GIVEN INFORMATION section start

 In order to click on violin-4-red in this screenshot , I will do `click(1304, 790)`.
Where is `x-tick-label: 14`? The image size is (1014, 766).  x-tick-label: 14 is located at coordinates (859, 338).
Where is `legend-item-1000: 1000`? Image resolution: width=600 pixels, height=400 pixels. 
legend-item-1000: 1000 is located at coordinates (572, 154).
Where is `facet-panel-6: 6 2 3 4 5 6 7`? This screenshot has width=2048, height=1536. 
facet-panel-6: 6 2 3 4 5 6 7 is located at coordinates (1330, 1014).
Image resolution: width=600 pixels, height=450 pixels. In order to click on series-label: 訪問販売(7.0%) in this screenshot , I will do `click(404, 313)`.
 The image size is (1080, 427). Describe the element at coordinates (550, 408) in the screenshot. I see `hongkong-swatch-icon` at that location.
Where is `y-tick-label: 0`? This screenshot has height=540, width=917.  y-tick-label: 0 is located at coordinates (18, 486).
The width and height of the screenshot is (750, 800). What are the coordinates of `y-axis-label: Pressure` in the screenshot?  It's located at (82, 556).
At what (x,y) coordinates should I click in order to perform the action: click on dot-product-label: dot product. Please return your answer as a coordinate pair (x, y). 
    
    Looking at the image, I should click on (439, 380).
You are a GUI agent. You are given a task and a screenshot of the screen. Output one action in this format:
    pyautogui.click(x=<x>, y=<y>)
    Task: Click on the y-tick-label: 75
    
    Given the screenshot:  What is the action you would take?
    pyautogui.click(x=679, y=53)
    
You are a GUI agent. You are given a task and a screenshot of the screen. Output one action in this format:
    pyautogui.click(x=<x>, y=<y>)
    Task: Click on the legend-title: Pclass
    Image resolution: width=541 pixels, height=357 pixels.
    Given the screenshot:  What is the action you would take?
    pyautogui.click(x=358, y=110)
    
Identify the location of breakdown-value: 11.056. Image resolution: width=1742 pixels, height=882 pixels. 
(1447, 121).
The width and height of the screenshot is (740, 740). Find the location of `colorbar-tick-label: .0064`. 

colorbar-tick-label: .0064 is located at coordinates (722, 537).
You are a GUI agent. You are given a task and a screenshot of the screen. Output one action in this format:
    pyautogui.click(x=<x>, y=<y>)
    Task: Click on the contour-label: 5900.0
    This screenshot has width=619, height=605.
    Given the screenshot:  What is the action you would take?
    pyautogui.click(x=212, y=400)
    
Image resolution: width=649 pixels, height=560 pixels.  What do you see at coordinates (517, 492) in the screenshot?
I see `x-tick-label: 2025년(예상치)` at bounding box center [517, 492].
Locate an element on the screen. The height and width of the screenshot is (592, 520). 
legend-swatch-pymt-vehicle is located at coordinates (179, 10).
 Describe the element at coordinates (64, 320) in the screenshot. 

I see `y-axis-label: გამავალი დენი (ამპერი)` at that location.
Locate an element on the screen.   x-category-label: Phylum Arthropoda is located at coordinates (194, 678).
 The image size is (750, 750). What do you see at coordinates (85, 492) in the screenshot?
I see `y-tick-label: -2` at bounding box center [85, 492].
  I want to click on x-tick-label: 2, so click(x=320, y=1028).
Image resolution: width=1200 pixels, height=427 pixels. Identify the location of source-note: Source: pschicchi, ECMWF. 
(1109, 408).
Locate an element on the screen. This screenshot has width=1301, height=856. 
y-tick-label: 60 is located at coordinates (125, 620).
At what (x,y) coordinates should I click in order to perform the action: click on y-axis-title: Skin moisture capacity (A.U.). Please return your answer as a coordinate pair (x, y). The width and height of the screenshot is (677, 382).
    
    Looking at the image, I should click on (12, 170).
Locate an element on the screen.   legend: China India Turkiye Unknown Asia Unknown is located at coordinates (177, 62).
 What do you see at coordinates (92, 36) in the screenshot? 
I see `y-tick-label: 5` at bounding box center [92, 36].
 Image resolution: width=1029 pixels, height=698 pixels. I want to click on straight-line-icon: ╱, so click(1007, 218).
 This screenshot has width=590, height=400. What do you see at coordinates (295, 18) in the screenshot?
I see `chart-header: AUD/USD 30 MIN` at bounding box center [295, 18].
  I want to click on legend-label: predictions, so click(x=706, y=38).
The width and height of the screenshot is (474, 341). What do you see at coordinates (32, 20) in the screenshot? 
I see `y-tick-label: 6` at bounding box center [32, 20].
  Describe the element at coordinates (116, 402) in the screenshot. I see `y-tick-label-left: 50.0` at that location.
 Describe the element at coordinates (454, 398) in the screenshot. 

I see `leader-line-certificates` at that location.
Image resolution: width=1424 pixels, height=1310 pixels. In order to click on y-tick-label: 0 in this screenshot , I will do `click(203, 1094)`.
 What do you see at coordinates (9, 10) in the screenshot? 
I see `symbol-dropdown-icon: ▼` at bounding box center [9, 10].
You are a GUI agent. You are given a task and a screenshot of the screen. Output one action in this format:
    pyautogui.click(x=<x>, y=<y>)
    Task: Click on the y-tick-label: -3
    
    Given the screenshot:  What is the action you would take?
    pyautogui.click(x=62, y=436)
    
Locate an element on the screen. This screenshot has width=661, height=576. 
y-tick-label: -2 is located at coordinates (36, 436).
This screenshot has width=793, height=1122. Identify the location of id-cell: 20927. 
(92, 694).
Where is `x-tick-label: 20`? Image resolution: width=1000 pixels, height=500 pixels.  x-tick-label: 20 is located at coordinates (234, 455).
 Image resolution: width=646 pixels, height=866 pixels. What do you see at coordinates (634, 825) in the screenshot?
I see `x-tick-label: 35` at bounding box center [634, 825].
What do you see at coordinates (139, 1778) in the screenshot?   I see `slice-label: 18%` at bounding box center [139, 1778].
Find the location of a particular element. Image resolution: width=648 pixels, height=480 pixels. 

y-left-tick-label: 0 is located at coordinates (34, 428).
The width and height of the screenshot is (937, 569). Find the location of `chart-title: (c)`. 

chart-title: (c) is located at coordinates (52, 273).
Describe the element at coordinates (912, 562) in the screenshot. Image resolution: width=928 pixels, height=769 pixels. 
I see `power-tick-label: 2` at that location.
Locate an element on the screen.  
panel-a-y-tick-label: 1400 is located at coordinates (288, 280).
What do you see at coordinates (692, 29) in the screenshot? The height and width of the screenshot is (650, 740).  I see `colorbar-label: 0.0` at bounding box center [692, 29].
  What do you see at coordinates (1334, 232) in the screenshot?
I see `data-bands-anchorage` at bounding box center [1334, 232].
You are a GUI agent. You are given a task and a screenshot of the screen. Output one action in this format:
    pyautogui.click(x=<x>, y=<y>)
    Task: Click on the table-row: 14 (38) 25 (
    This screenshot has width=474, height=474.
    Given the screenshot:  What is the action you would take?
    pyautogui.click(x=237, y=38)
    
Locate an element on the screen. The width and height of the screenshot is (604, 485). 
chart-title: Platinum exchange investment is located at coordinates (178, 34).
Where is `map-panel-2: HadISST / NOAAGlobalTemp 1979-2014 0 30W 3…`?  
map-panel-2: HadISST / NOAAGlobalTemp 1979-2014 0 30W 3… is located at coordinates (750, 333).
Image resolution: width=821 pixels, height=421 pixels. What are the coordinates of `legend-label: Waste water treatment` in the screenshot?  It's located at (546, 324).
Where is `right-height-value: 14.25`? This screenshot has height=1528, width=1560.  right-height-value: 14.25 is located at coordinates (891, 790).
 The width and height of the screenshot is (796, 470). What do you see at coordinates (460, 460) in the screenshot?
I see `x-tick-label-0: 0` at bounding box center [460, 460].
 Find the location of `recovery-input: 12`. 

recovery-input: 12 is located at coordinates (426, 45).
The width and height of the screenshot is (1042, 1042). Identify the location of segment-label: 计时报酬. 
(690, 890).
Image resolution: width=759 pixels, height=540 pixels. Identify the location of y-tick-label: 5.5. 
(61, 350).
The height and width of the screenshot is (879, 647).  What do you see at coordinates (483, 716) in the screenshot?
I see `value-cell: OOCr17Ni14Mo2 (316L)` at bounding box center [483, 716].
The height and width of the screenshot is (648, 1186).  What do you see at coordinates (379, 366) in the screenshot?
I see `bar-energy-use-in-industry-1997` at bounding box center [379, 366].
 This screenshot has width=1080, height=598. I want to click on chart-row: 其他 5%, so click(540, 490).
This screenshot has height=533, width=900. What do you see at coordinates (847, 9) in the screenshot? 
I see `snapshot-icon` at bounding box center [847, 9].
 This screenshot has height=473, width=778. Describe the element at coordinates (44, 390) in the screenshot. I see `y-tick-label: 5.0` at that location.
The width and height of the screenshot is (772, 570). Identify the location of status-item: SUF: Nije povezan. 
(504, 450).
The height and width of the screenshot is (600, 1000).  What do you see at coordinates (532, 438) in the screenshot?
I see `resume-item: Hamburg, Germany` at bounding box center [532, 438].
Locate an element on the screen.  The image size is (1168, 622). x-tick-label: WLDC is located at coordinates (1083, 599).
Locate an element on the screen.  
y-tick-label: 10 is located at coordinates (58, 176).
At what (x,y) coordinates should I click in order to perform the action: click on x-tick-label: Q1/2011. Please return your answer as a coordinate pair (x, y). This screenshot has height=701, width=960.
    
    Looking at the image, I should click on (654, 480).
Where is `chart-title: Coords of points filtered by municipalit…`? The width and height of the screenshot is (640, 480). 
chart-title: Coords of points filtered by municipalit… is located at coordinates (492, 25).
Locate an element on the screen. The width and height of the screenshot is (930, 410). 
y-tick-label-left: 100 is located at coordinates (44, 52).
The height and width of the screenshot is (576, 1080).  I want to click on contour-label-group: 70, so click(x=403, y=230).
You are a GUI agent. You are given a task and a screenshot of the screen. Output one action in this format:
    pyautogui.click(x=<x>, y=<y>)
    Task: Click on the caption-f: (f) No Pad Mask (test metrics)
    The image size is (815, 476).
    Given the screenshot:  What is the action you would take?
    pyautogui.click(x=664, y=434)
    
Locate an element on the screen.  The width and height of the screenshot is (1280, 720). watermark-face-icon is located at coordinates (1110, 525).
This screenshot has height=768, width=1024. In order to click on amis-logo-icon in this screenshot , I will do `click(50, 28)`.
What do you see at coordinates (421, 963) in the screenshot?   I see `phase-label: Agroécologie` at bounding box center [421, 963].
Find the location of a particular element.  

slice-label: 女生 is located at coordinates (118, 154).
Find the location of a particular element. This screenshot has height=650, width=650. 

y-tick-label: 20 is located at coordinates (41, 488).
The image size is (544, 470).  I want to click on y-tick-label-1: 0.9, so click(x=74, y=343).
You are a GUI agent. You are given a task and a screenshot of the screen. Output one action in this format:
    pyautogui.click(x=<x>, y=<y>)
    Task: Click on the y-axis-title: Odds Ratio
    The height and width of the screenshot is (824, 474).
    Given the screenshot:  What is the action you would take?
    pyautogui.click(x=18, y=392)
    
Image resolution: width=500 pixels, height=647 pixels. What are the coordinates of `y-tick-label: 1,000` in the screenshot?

GIVEN INFORMATION section end

◆ TASK INSTRUCTIONS ◆
Copy out the lines of the data above verbatim, starting at the line containing "Identify the location of breakdown-value: 11.056." and ending at the line containing "coordinates (177, 62).", both included.

◆ ANSWER TO THE EXERCISE ◆
Identify the location of breakdown-value: 11.056. Image resolution: width=1742 pixels, height=882 pixels. 
(1447, 121).
The width and height of the screenshot is (740, 740). Find the location of `colorbar-tick-label: .0064`. 

colorbar-tick-label: .0064 is located at coordinates (722, 537).
You are a GUI agent. You are given a task and a screenshot of the screen. Output one action in this format:
    pyautogui.click(x=<x>, y=<y>)
    Task: Click on the contour-label: 5900.0
    This screenshot has width=619, height=605.
    Given the screenshot:  What is the action you would take?
    pyautogui.click(x=212, y=400)
    
Image resolution: width=649 pixels, height=560 pixels.  What do you see at coordinates (517, 492) in the screenshot?
I see `x-tick-label: 2025년(예상치)` at bounding box center [517, 492].
Locate an element on the screen. The height and width of the screenshot is (592, 520). 
legend-swatch-pymt-vehicle is located at coordinates (179, 10).
 Describe the element at coordinates (64, 320) in the screenshot. 

I see `y-axis-label: გამავალი დენი (ამპერი)` at that location.
Locate an element on the screen.   x-category-label: Phylum Arthropoda is located at coordinates (194, 678).
 The image size is (750, 750). What do you see at coordinates (85, 492) in the screenshot?
I see `y-tick-label: -2` at bounding box center [85, 492].
  I want to click on x-tick-label: 2, so click(x=320, y=1028).
Image resolution: width=1200 pixels, height=427 pixels. Identify the location of source-note: Source: pschicchi, ECMWF. 
(1109, 408).
Locate an element on the screen. This screenshot has width=1301, height=856. 
y-tick-label: 60 is located at coordinates (125, 620).
At what (x,y) coordinates should I click in order to perform the action: click on y-axis-title: Skin moisture capacity (A.U.). Please return your answer as a coordinate pair (x, y). The width and height of the screenshot is (677, 382).
    
    Looking at the image, I should click on (12, 170).
Locate an element on the screen.   legend: China India Turkiye Unknown Asia Unknown is located at coordinates (177, 62).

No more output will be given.